▸ What is expected: For the entries below, the result should be an exact transcription of the lines from the one with "This screenshot has height=523, width=1080." up to and including the one with "This screenshot has width=620, height=480.", and only those.

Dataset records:
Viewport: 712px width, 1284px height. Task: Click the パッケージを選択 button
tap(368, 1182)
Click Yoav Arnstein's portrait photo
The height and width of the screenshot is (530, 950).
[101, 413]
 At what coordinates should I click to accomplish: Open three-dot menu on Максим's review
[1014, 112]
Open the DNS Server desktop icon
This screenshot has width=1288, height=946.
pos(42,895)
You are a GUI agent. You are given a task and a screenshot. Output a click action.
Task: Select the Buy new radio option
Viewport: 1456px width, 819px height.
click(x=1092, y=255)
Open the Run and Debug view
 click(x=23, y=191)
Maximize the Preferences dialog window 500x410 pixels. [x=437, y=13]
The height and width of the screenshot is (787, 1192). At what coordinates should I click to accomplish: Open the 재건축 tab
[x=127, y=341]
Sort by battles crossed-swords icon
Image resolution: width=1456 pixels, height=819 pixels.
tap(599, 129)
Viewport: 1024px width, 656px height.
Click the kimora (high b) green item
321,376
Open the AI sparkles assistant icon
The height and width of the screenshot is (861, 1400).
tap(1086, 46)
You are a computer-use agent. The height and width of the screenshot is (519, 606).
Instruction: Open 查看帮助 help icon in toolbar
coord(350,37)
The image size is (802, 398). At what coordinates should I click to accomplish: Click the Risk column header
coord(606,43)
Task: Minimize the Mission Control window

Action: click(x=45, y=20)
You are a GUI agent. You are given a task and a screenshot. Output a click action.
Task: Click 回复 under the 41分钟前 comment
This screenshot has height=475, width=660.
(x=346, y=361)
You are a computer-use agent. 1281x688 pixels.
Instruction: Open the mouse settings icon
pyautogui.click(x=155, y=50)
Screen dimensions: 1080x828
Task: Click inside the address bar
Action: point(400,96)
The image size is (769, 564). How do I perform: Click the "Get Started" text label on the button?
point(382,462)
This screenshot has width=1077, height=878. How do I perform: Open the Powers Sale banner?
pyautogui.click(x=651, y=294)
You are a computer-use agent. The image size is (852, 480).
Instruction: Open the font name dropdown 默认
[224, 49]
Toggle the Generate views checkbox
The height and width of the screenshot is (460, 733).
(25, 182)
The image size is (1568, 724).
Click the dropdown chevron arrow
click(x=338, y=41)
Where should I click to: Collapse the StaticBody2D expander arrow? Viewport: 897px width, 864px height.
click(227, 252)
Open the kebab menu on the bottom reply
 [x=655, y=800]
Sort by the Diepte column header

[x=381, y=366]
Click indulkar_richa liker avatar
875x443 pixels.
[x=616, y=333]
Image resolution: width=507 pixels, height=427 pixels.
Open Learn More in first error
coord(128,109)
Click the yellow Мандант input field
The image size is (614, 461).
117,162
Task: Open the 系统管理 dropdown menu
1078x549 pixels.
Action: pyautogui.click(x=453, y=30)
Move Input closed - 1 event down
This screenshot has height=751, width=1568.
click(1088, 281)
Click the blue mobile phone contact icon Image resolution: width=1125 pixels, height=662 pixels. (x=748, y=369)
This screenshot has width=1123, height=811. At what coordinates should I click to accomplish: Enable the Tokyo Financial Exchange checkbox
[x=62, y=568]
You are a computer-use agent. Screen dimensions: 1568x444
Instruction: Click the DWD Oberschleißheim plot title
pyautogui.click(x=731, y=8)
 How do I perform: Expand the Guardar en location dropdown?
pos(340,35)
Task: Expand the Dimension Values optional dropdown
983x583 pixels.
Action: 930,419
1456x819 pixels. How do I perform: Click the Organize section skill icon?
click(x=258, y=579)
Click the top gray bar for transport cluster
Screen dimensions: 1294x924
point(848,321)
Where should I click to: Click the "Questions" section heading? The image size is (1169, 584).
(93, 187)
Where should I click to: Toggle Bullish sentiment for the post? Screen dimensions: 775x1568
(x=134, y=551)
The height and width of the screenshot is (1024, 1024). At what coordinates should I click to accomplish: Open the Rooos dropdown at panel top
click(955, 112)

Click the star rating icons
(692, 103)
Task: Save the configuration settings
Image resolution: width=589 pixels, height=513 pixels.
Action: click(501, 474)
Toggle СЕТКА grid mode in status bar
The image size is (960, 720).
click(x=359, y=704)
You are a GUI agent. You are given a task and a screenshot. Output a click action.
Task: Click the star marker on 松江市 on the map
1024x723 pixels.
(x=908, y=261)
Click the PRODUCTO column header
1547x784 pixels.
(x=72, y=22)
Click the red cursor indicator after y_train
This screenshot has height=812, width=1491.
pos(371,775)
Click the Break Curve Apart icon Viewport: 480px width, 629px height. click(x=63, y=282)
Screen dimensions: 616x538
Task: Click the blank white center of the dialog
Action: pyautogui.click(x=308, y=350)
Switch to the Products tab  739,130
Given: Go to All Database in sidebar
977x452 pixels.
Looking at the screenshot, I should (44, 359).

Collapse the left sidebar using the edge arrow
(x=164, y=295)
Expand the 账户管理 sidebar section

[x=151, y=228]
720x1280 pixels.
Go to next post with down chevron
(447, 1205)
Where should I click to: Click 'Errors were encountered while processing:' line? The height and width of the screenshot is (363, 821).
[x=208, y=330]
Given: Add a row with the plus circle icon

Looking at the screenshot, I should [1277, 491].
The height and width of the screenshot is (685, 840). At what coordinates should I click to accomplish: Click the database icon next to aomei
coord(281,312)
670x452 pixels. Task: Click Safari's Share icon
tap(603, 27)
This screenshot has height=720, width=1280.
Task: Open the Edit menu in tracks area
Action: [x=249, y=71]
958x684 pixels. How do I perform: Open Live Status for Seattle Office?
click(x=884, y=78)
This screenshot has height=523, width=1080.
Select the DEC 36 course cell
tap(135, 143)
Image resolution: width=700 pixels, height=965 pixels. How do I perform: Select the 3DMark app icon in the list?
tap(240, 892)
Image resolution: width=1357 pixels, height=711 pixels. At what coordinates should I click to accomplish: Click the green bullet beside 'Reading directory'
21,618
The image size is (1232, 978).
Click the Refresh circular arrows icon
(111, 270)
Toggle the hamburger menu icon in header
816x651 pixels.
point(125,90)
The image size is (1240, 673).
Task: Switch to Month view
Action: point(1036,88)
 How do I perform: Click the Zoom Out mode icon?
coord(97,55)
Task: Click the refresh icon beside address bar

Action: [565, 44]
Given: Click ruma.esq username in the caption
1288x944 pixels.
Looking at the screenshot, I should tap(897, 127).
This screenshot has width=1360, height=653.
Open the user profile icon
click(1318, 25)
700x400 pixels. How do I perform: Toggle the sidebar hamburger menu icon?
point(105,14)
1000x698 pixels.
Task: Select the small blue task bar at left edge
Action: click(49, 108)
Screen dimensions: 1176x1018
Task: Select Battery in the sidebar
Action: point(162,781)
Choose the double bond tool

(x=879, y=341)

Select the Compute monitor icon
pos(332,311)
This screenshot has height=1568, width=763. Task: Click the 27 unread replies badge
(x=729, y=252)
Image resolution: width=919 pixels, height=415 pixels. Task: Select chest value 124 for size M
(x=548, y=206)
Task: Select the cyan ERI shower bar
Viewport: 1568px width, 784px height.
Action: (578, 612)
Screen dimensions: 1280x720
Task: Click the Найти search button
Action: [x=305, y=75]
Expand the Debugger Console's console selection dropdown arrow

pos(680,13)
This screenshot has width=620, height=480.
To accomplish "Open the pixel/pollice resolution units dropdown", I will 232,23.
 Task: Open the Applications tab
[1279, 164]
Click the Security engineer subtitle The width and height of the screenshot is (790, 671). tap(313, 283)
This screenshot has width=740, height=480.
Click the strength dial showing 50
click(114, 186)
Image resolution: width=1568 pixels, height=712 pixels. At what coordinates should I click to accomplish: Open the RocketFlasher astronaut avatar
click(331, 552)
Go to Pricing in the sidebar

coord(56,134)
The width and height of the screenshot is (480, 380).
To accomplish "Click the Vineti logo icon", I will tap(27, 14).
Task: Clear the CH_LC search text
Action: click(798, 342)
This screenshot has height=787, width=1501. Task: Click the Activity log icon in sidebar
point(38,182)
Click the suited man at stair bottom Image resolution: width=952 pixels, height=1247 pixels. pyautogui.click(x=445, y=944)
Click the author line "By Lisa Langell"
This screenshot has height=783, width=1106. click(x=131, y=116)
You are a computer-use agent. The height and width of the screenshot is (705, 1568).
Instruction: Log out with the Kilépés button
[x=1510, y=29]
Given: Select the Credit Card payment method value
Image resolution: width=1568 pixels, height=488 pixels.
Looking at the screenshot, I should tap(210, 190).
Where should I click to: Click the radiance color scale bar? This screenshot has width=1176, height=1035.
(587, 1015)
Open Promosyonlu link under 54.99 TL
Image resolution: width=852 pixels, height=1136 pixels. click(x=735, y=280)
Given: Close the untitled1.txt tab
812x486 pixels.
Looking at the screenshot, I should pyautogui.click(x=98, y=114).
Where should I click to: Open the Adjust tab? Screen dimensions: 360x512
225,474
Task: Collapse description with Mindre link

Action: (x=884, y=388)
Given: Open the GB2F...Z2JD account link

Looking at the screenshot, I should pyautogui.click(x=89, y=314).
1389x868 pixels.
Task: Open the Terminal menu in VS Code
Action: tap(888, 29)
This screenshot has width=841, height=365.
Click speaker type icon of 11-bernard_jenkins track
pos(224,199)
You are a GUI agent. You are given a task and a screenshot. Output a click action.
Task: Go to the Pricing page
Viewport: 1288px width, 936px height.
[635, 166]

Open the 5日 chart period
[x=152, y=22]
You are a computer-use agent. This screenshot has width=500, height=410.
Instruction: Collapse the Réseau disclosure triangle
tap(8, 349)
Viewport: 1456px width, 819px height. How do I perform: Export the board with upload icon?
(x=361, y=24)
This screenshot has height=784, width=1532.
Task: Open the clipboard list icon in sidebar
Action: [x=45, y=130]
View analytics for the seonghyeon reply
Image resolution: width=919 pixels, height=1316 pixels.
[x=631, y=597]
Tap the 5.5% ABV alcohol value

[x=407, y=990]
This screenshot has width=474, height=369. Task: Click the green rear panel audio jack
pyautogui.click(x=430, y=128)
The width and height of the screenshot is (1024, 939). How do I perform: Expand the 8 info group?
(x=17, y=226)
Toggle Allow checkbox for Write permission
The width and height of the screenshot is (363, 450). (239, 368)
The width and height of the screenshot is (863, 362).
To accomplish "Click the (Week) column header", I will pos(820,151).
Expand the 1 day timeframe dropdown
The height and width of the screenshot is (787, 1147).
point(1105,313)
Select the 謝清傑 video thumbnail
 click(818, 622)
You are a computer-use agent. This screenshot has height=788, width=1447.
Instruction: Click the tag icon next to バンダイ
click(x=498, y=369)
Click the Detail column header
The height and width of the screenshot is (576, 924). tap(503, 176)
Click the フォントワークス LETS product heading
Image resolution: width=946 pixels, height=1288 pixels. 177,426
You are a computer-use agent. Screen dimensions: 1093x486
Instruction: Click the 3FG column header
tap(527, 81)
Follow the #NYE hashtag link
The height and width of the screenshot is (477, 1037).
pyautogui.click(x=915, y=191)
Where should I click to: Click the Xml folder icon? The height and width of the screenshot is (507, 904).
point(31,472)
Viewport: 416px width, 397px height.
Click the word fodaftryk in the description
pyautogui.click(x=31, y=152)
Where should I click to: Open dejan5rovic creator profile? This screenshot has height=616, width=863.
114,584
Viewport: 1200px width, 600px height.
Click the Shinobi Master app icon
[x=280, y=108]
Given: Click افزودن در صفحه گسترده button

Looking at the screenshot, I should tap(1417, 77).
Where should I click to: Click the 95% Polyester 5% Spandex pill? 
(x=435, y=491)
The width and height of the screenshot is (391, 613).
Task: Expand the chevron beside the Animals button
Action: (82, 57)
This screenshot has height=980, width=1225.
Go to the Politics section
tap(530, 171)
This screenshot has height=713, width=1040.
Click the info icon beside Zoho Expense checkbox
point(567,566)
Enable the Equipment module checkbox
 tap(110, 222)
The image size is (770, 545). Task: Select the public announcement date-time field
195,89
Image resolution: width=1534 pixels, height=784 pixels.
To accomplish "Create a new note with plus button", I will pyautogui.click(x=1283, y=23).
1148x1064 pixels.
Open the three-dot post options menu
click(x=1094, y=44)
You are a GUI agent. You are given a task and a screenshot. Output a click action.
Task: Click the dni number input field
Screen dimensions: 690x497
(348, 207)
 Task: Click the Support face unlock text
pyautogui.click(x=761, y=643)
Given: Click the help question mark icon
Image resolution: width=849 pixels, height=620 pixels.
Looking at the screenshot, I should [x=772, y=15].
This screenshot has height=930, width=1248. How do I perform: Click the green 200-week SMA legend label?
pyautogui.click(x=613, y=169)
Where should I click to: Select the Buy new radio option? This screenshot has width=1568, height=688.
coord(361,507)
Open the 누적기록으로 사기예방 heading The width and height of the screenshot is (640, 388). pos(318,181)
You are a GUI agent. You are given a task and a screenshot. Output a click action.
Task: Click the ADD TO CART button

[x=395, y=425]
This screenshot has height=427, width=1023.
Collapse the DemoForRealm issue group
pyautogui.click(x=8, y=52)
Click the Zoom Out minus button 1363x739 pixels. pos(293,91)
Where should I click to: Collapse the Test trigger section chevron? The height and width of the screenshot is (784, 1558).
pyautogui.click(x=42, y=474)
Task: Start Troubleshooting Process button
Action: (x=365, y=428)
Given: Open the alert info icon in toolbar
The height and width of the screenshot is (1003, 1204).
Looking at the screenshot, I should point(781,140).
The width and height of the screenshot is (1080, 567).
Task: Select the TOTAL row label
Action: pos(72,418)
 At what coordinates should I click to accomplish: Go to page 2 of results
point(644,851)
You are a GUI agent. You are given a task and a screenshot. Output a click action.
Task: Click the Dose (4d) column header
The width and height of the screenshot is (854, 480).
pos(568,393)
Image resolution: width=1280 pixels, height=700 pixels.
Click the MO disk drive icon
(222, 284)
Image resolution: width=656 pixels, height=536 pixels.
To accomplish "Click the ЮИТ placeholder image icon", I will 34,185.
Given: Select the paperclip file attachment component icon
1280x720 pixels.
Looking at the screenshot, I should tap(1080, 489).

▸ Exercise result:
This screenshot has height=523, width=1080.
Select the DEC 36 course cell
tap(135, 143)
Image resolution: width=700 pixels, height=965 pixels. How do I perform: Select the 3DMark app icon in the list?
tap(240, 892)
Image resolution: width=1357 pixels, height=711 pixels. At what coordinates should I click to accomplish: Click the green bullet beside 'Reading directory'
21,618
The image size is (1232, 978).
Click the Refresh circular arrows icon
(111, 270)
Toggle the hamburger menu icon in header
816x651 pixels.
point(125,90)
The image size is (1240, 673).
Task: Switch to Month view
Action: point(1036,88)
 How do I perform: Click the Zoom Out mode icon?
coord(97,55)
Task: Click the refresh icon beside address bar

Action: [565, 44]
Given: Click ruma.esq username in the caption
1288x944 pixels.
Looking at the screenshot, I should tap(897, 127).
This screenshot has width=1360, height=653.
Open the user profile icon
click(1318, 25)
700x400 pixels. How do I perform: Toggle the sidebar hamburger menu icon?
point(105,14)
1000x698 pixels.
Task: Select the small blue task bar at left edge
Action: click(49, 108)
Screen dimensions: 1176x1018
Task: Select Battery in the sidebar
Action: point(162,781)
Choose the double bond tool

(x=879, y=341)

Select the Compute monitor icon
pos(332,311)
This screenshot has height=1568, width=763. Task: Click the 27 unread replies badge
(x=729, y=252)
Image resolution: width=919 pixels, height=415 pixels. Task: Select chest value 124 for size M
(x=548, y=206)
Task: Select the cyan ERI shower bar
Viewport: 1568px width, 784px height.
Action: (578, 612)
Screen dimensions: 1280x720
Task: Click the Найти search button
Action: [x=305, y=75]
Expand the Debugger Console's console selection dropdown arrow

pos(680,13)
This screenshot has width=620, height=480.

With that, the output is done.